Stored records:
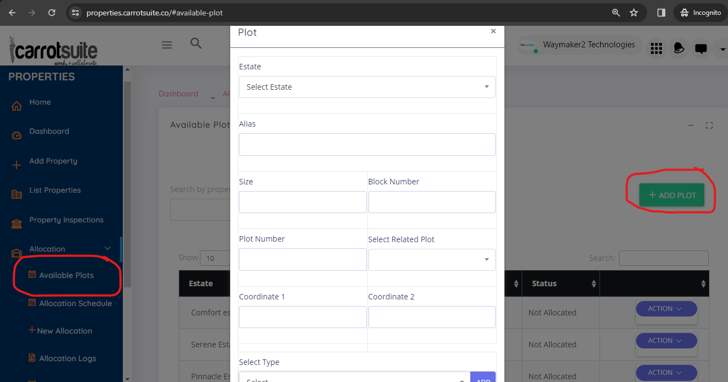Screen dimensions: 728x382
Task: Open the chat messages icon
Action: pyautogui.click(x=701, y=48)
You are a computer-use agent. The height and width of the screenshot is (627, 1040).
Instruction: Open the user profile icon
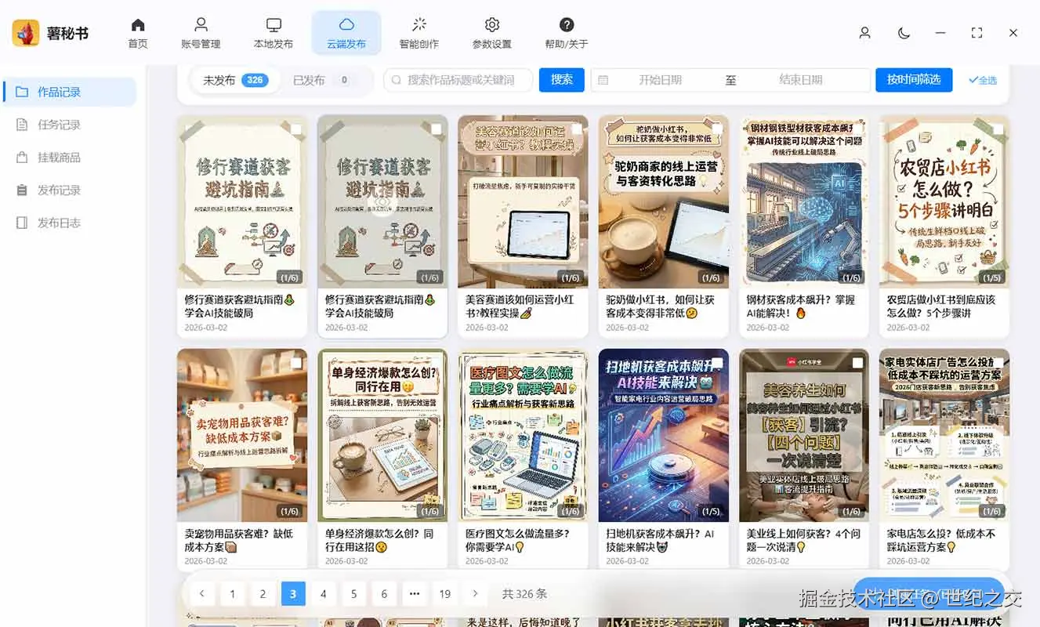(864, 33)
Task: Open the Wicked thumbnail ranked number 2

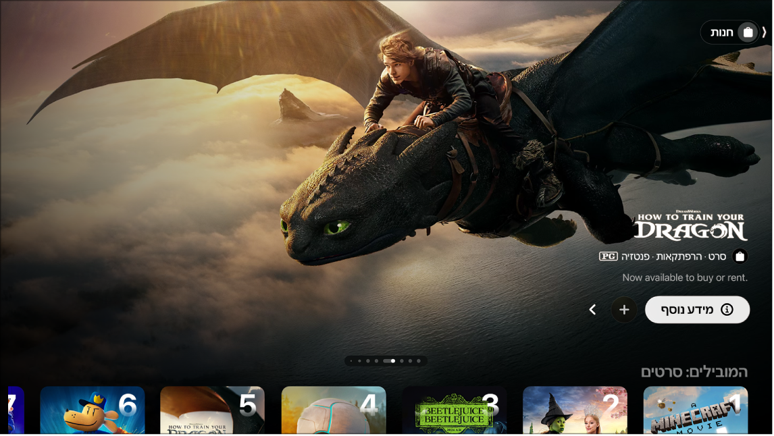Action: coord(575,410)
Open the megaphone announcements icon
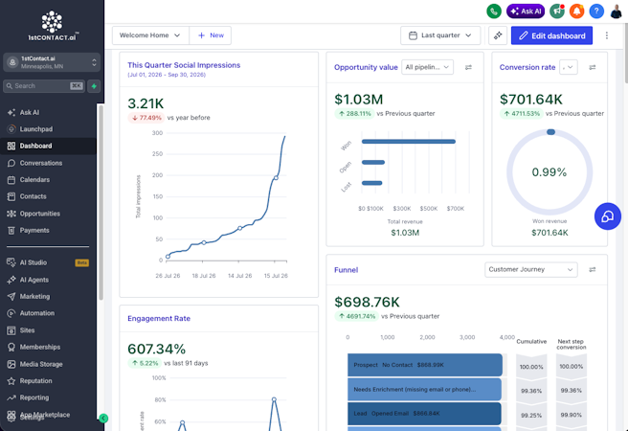628x431 pixels. click(x=557, y=11)
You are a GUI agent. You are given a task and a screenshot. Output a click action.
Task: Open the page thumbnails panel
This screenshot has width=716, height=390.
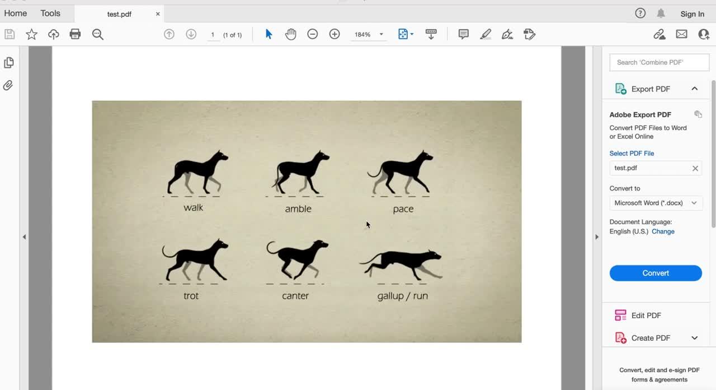[8, 62]
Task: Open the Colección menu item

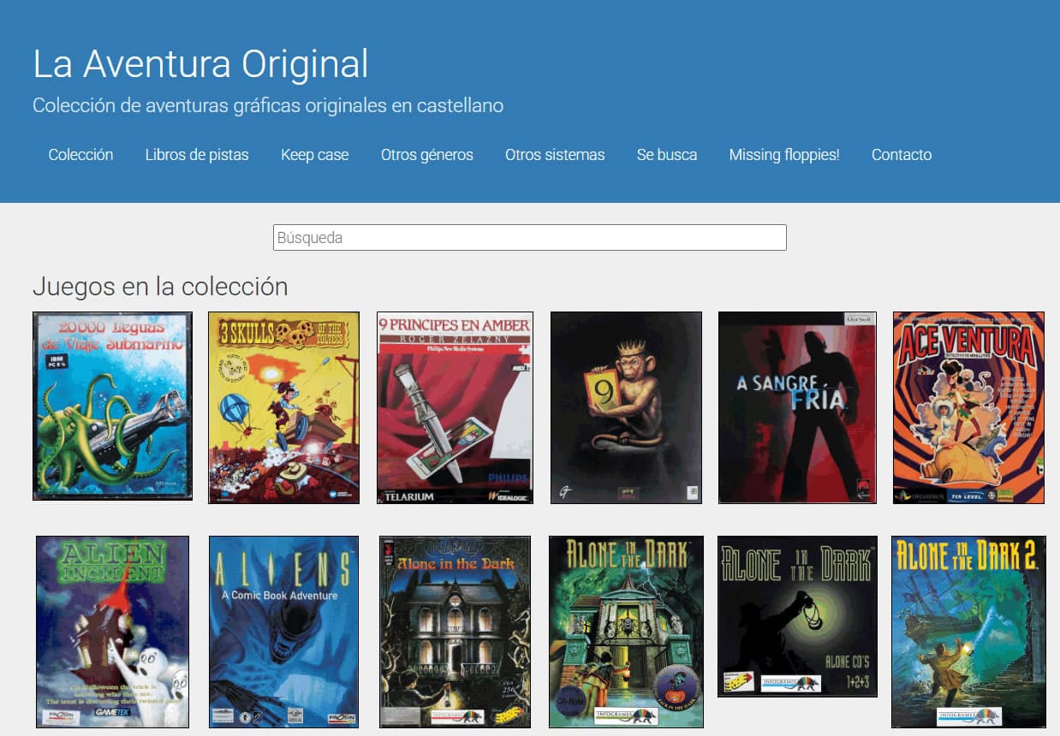Action: click(x=80, y=155)
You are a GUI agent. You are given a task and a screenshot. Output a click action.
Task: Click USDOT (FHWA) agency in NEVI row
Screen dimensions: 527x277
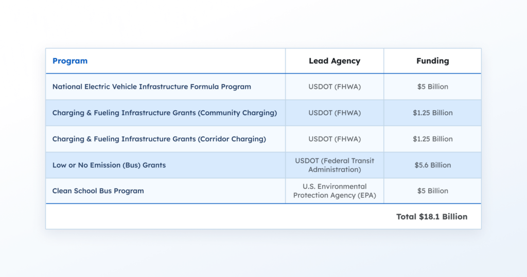coord(335,86)
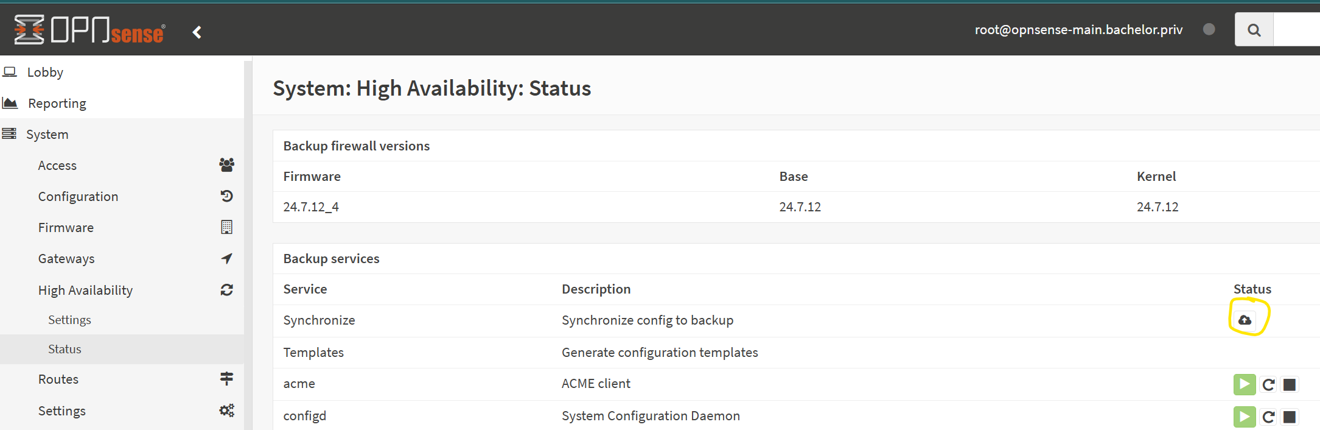
Task: Collapse the System menu section
Action: 47,135
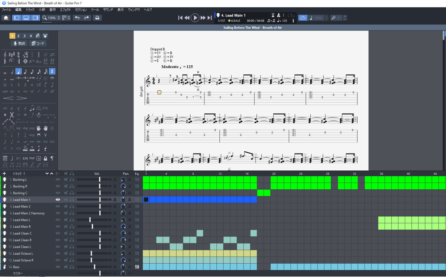Open the ファイル menu
The image size is (446, 277).
[6, 9]
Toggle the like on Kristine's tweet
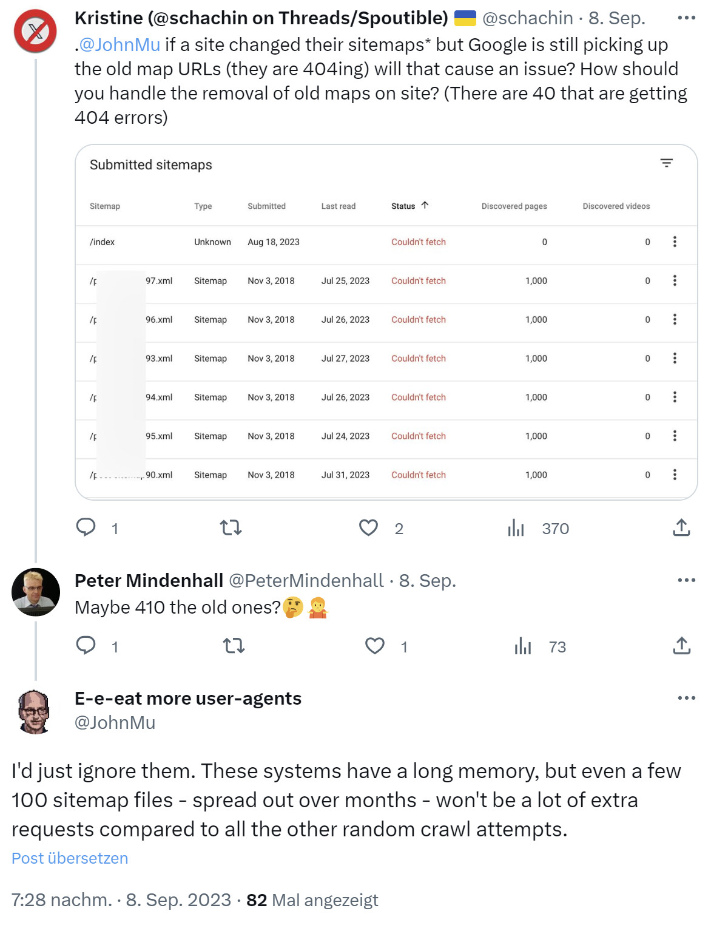Viewport: 711px width, 928px height. [368, 528]
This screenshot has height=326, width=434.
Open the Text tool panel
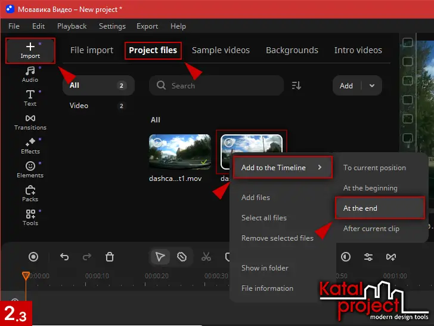pyautogui.click(x=30, y=98)
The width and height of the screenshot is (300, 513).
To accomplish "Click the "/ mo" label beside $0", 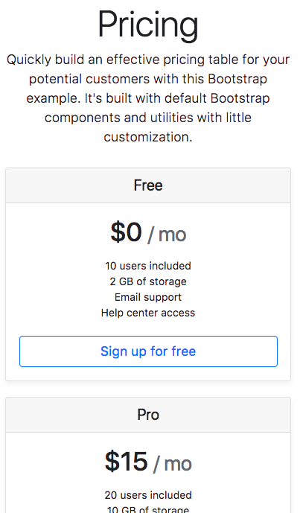I will tap(167, 235).

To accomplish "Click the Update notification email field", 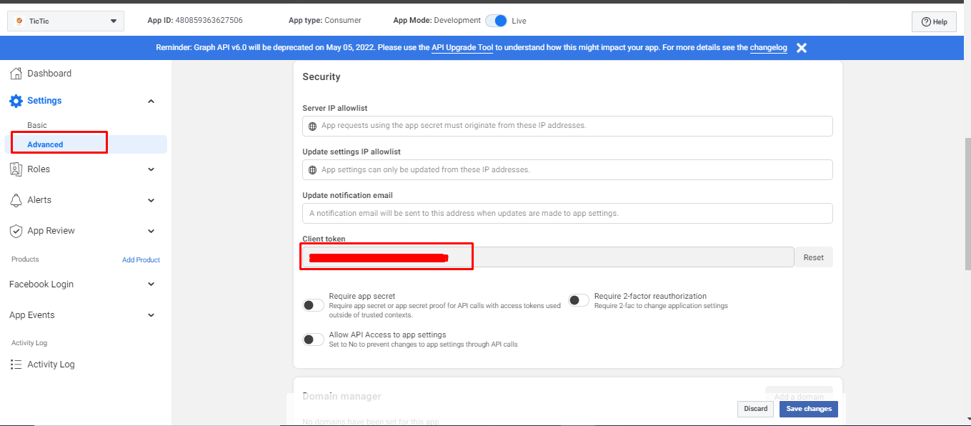I will tap(567, 213).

◆ **The task**:
Treat the line with "Task: Click USDOT (FHWA) agency in NEVI row" as the start and the line with "This screenshot has height=326, width=434." as the end, and return exactly that span of the data above, both ends included, without pictures.

◆ **Output of the exercise**:
Task: Click USDOT (FHWA) agency in NEVI row
Screen dimensions: 527x277
coord(335,86)
Task: Collapse the System menu section
Action: 47,135
Open the ファイル menu
The image size is (446, 277).
[6, 9]
Toggle the like on Kristine's tweet
Viewport: 711px width, 928px height. [368, 528]
This screenshot has height=326, width=434.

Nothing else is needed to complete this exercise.